1. **Understand the curve's shape:** The `sin(x)` curve goes up and down. `sin(2x)` makes it go up and down twice as fast! So, one full "wiggle" of `sin(2x)` (from 0 to 0, passing through positive and negative) takes `π` (pi) on the x-axis.
2. **Absolute Value makes everything positive:** The `| |` means we take any part of the curve that goes below the x-axis and flip it up to be above the x-axis. So, `|sin(2x)|` will always be positive or zero. This means instead of one positive hump and one negative hump in `π`, we get two positive humps! Each of these positive humps is exactly the same shape.
3. **Find the length of one "hump":** Since `sin(2x)` completes a full up-and-down cycle in `π`, and we flip the negative part, each positive "hump" of `|sin(2x)|` takes `π/2` (pi over 2) along the x-axis. So, the curve repeats itself every `π/2`.
4. **Calculate the area of one "hump":** We know that the area under `sin(x)` from `0` to `π` (which is one full positive hump) is `2`. When we have `sin(2x)`, it's like squishing the `sin(x)` curve horizontally. This squishing means the area under one `sin(2x)` hump is half of what it would be for `sin(x)`. So, the area under `sin(2x)` from `0` to `π/2` (which is one of our humps) is `1/2 * 2 = 1`.
5. **Count how many humps:** The problem asks for the total area from `0` to `4π`. Since each hump is `π/2` long, we can find out how many humps fit into `4π`.
Number of humps = `(Total length) / (Length of one hump)`
Number of humps = `4π / (π/2) = 4π * (2/π) = 8`.
6. **Calculate the total area:** Since there are 8 identical humps, and each hump has an area of 1, the total area is `8 * 1 = 8`.

Alternative answer

Answer: 8 Explain
This is a question about calculating the area under a special kind of wavy line called a sine wave, but with a twist! It's about how much space is between the wavy line and the flat ground, always counting the space as positive. Calculating the definite integral of an absolute value trigonometric function by using its periodicity and symmetry. The solving step is:

1. **Understand the Wavy Line:**
First, let's think about the `sin(x)` wave. It goes up and down, making a repeating pattern. The `sin(2x)` wave is just like `sin(x)` but it squishes the pattern, so it repeats twice as fast!
The `| |` (absolute value) around `sin(2x)` means we take any part of the wave that goes below the "ground" (the x-axis) and flip it up. So, our wavy line `|sin(2x)|` will always be above or on the ground, looking like a series of identical "hills."

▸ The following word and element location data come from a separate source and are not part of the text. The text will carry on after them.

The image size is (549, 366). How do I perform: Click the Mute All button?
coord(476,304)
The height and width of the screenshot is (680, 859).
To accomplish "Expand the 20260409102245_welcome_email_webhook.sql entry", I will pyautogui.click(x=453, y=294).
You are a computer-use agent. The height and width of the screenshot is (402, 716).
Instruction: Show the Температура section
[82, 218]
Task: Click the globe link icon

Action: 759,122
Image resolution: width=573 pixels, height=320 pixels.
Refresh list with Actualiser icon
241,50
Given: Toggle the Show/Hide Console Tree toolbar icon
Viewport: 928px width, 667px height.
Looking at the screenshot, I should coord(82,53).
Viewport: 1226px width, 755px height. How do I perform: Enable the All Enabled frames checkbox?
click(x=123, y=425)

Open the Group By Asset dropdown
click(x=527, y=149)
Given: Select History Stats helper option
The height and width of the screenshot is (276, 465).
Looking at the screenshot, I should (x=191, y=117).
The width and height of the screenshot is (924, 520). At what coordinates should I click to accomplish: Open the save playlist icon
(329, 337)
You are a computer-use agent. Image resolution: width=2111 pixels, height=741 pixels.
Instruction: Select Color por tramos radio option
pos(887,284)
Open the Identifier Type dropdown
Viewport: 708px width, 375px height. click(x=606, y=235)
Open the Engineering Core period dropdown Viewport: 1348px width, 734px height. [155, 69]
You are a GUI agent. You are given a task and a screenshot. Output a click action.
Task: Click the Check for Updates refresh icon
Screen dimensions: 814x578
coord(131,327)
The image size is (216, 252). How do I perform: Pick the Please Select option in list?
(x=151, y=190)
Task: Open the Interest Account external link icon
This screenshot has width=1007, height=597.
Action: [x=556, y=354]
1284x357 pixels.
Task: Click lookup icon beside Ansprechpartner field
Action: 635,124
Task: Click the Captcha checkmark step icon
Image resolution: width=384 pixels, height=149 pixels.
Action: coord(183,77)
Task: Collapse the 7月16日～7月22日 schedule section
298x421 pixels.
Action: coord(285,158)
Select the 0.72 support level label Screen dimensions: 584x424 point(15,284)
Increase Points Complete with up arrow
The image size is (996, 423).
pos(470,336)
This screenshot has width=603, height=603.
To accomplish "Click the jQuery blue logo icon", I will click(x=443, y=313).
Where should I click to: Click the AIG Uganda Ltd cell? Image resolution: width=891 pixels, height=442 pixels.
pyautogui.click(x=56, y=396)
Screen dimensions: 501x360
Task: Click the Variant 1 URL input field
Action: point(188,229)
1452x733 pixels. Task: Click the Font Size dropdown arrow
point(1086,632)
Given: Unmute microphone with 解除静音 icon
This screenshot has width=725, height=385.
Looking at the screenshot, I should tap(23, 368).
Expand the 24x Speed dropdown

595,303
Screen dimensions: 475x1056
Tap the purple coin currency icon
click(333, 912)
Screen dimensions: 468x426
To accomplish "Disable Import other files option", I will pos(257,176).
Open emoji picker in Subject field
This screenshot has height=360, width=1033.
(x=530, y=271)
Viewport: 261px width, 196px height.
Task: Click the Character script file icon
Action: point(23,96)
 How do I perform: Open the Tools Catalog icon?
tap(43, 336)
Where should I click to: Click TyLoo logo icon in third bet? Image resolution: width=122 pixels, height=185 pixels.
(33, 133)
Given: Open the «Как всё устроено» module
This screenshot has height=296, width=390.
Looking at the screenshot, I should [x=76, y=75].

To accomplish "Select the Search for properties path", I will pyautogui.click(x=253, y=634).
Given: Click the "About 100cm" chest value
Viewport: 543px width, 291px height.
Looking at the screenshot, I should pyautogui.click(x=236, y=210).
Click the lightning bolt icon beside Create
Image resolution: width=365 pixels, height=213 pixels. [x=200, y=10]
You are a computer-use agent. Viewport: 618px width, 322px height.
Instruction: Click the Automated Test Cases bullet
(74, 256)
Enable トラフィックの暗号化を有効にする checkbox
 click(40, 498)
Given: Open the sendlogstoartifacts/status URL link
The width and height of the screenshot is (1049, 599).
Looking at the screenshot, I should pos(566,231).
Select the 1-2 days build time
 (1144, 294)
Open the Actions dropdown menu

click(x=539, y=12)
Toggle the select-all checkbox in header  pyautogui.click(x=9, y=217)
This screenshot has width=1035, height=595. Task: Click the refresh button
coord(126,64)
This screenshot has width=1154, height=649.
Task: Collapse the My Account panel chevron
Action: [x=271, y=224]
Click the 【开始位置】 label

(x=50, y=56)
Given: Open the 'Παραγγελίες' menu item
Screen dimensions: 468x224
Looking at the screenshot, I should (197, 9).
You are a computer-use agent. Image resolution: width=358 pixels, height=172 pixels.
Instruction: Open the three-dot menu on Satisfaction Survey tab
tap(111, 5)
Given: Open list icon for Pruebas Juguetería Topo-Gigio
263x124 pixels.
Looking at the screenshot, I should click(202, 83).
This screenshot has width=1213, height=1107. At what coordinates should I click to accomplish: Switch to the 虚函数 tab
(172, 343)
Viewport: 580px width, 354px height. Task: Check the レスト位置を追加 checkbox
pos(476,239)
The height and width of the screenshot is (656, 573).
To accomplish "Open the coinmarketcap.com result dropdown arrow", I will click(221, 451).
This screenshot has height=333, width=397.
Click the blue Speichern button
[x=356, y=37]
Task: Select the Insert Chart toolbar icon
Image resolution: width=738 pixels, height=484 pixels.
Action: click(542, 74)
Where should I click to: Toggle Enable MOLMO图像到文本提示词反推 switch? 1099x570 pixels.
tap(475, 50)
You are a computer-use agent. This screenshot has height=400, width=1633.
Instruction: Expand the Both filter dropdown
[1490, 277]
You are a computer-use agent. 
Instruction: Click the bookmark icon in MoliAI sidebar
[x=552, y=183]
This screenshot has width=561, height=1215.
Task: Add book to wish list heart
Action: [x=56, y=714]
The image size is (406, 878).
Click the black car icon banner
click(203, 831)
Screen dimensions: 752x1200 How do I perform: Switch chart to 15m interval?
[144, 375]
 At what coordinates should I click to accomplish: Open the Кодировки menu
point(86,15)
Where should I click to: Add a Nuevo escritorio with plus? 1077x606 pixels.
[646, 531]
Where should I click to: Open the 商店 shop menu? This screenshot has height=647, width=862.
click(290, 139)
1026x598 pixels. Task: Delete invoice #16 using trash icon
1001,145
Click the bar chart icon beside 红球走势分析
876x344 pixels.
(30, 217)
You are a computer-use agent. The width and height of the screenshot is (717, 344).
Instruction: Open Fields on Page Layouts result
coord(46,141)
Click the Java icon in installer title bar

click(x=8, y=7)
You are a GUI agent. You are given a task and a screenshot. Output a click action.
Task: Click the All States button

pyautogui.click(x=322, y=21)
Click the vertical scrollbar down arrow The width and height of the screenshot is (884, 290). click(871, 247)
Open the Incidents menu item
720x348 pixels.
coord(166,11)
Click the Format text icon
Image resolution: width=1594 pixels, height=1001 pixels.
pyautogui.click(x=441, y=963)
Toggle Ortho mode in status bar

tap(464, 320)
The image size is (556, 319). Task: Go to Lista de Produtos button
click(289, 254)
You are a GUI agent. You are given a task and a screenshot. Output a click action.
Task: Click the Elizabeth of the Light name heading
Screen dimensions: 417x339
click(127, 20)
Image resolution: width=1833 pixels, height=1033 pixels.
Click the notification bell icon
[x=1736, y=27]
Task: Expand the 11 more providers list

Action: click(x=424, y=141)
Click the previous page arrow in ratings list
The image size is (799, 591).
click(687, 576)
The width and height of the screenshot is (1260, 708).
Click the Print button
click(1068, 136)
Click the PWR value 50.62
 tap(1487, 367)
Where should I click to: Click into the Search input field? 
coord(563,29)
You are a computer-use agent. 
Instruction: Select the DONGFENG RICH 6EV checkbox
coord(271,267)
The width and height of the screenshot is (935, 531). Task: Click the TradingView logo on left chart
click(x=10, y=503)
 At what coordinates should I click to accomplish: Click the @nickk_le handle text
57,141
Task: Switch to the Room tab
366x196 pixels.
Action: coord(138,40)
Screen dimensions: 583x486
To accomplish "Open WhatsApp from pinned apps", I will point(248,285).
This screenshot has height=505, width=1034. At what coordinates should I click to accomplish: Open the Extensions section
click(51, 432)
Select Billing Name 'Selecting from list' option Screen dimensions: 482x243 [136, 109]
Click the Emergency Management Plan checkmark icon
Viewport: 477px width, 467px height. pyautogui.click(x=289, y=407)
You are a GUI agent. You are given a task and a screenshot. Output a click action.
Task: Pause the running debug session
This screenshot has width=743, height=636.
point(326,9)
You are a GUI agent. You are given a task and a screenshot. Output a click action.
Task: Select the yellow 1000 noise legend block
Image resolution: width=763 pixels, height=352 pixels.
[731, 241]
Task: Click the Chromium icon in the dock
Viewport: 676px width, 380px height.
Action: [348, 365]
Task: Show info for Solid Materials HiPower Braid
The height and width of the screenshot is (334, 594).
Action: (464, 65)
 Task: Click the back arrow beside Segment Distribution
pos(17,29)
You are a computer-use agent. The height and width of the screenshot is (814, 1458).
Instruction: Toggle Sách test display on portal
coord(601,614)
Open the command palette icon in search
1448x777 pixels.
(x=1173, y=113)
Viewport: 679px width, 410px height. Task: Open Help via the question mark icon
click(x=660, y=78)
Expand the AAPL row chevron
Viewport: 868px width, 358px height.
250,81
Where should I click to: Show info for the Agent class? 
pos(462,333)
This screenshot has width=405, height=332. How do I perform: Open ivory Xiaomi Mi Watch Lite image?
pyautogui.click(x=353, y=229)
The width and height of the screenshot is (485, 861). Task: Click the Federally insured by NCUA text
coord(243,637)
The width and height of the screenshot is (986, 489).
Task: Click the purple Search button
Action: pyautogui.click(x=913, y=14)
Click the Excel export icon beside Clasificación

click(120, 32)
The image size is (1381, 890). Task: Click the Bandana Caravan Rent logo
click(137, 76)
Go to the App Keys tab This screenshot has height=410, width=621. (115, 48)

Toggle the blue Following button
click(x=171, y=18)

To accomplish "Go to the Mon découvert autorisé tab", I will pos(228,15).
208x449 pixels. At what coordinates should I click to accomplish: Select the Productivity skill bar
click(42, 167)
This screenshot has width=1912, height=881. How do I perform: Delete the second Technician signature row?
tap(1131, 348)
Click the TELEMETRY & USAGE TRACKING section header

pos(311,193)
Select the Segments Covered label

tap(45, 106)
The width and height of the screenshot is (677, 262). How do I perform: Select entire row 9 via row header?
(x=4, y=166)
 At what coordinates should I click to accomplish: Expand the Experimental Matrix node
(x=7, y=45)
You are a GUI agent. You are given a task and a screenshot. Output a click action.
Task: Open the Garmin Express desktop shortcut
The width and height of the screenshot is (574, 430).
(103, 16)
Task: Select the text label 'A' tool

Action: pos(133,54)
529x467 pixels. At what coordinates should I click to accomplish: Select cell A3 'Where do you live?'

2. **Find One Hill's Length:**
For `sin(2x)`, one full "up-and-down" cycle happens when `2x` goes from `0` to `2π`. That means `x` goes from `0` to `π`.
Because of the absolute value `| |`, the part where `sin(2x)` would normally go *down* (from `x = π/2` to `x = π`) gets flipped *up*. This means that one "hill" of `|sin(2x)|` is completed when `x` goes from `0` to `π/2`. All these "hills" are exactly the same size and shape!

3. **Count the Hills:**
We need to find the total area from `x = 0` all the way to `x = 4π`.
Since one "hill" of `|sin(2x)|` takes up an `x` length of `π/2`, let's see how many of these hills fit into the total length of `4π`:
Number of hills = (Total length) / (Length of one hill)
Number of hills = `4π / (π/2)`
`4π / (π/2)` is the same as `4π * (2/π) = 8`.
So, there are `8` identical "hills" from `0` to `4π`.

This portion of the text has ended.